▸ **Task instructions**:
Below are some records; return each one exactly.

········

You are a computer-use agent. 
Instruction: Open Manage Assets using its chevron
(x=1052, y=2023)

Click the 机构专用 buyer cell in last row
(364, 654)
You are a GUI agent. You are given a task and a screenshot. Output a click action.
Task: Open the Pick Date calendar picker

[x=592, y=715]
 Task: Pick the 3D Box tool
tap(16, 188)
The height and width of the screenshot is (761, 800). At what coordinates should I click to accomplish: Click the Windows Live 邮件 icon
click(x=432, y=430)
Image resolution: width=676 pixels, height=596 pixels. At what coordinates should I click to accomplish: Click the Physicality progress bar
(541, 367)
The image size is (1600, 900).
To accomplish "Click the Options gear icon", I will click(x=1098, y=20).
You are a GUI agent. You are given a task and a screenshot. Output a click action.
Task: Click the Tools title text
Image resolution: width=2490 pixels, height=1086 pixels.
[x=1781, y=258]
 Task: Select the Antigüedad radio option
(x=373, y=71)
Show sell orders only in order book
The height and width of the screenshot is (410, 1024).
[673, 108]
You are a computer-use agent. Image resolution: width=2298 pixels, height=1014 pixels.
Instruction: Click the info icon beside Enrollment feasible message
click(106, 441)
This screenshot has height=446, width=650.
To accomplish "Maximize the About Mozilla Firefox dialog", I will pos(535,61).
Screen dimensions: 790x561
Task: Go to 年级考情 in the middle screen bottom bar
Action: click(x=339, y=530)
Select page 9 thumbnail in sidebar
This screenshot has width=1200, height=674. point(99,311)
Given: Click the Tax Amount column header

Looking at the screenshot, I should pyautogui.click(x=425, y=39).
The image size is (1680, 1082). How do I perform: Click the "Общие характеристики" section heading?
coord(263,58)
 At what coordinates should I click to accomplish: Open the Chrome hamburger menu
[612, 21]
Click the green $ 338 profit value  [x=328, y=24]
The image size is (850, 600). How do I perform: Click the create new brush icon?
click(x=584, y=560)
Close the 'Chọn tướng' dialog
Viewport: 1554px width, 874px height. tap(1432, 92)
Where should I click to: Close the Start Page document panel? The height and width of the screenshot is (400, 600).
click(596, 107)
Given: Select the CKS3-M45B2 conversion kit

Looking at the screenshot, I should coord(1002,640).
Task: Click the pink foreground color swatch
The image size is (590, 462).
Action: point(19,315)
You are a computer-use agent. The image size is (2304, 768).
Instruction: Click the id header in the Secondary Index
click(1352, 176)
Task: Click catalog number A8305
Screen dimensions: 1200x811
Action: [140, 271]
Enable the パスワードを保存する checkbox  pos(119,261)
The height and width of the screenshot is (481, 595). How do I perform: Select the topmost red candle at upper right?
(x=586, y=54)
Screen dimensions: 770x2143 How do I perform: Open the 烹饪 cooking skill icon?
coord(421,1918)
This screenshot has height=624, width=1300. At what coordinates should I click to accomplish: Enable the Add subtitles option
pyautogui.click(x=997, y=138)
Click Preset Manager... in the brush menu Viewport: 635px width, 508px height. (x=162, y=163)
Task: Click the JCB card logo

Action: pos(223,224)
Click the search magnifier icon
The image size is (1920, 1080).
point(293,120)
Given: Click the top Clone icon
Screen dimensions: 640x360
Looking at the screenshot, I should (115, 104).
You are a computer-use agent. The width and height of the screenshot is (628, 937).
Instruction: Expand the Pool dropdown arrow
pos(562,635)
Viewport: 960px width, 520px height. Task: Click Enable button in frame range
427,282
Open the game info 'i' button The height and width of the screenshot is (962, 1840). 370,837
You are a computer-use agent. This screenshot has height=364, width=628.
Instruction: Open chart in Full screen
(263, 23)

········

▸ **Task response**:
You are a computer-use agent. 
Instruction: Open Manage Assets using its chevron
(x=1052, y=2023)

Click the 机构专用 buyer cell in last row
(364, 654)
You are a GUI agent. You are given a task and a screenshot. Output a click action.
Task: Open the Pick Date calendar picker

[x=592, y=715]
 Task: Pick the 3D Box tool
tap(16, 188)
The height and width of the screenshot is (761, 800). At what coordinates should I click to accomplish: Click the Windows Live 邮件 icon
click(x=432, y=430)
Image resolution: width=676 pixels, height=596 pixels. At what coordinates should I click to accomplish: Click the Physicality progress bar
(541, 367)
The image size is (1600, 900).
To accomplish "Click the Options gear icon", I will click(x=1098, y=20).
You are a GUI agent. You are given a task and a screenshot. Output a click action.
Task: Click the Tools title text
Image resolution: width=2490 pixels, height=1086 pixels.
[x=1781, y=258]
 Task: Select the Antigüedad radio option
(x=373, y=71)
Show sell orders only in order book
The height and width of the screenshot is (410, 1024).
[673, 108]
You are a computer-use agent. Image resolution: width=2298 pixels, height=1014 pixels.
Instruction: Click the info icon beside Enrollment feasible message
click(106, 441)
This screenshot has height=446, width=650.
To accomplish "Maximize the About Mozilla Firefox dialog", I will pos(535,61).
Screen dimensions: 790x561
Task: Go to 年级考情 in the middle screen bottom bar
Action: click(x=339, y=530)
Select page 9 thumbnail in sidebar
This screenshot has width=1200, height=674. point(99,311)
Given: Click the Tax Amount column header

Looking at the screenshot, I should pyautogui.click(x=425, y=39).
The image size is (1680, 1082). How do I perform: Click the "Общие характеристики" section heading?
coord(263,58)
 At what coordinates should I click to accomplish: Open the Chrome hamburger menu
[612, 21]
Click the green $ 338 profit value  [x=328, y=24]
The image size is (850, 600). How do I perform: Click the create new brush icon?
click(x=584, y=560)
Close the 'Chọn tướng' dialog
Viewport: 1554px width, 874px height. tap(1432, 92)
Where should I click to: Close the Start Page document panel? The height and width of the screenshot is (400, 600).
click(596, 107)
Given: Select the CKS3-M45B2 conversion kit

Looking at the screenshot, I should coord(1002,640).
Task: Click the pink foreground color swatch
The image size is (590, 462).
Action: point(19,315)
You are a computer-use agent. The image size is (2304, 768).
Instruction: Click the id header in the Secondary Index
click(1352, 176)
Task: Click catalog number A8305
Screen dimensions: 1200x811
Action: [140, 271]
Enable the パスワードを保存する checkbox  pos(119,261)
The height and width of the screenshot is (481, 595). How do I perform: Select the topmost red candle at upper right?
(x=586, y=54)
Screen dimensions: 770x2143 How do I perform: Open the 烹饪 cooking skill icon?
coord(421,1918)
This screenshot has height=624, width=1300. At what coordinates should I click to accomplish: Enable the Add subtitles option
pyautogui.click(x=997, y=138)
Click Preset Manager... in the brush menu Viewport: 635px width, 508px height. (x=162, y=163)
Task: Click the JCB card logo

Action: pos(223,224)
Click the search magnifier icon
The image size is (1920, 1080).
point(293,120)
Given: Click the top Clone icon
Screen dimensions: 640x360
Looking at the screenshot, I should (115, 104).
You are a computer-use agent. The width and height of the screenshot is (628, 937).
Instruction: Expand the Pool dropdown arrow
pos(562,635)
Viewport: 960px width, 520px height. Task: Click Enable button in frame range
427,282
Open the game info 'i' button The height and width of the screenshot is (962, 1840). 370,837
You are a computer-use agent. This screenshot has height=364, width=628.
Instruction: Open chart in Full screen
(263, 23)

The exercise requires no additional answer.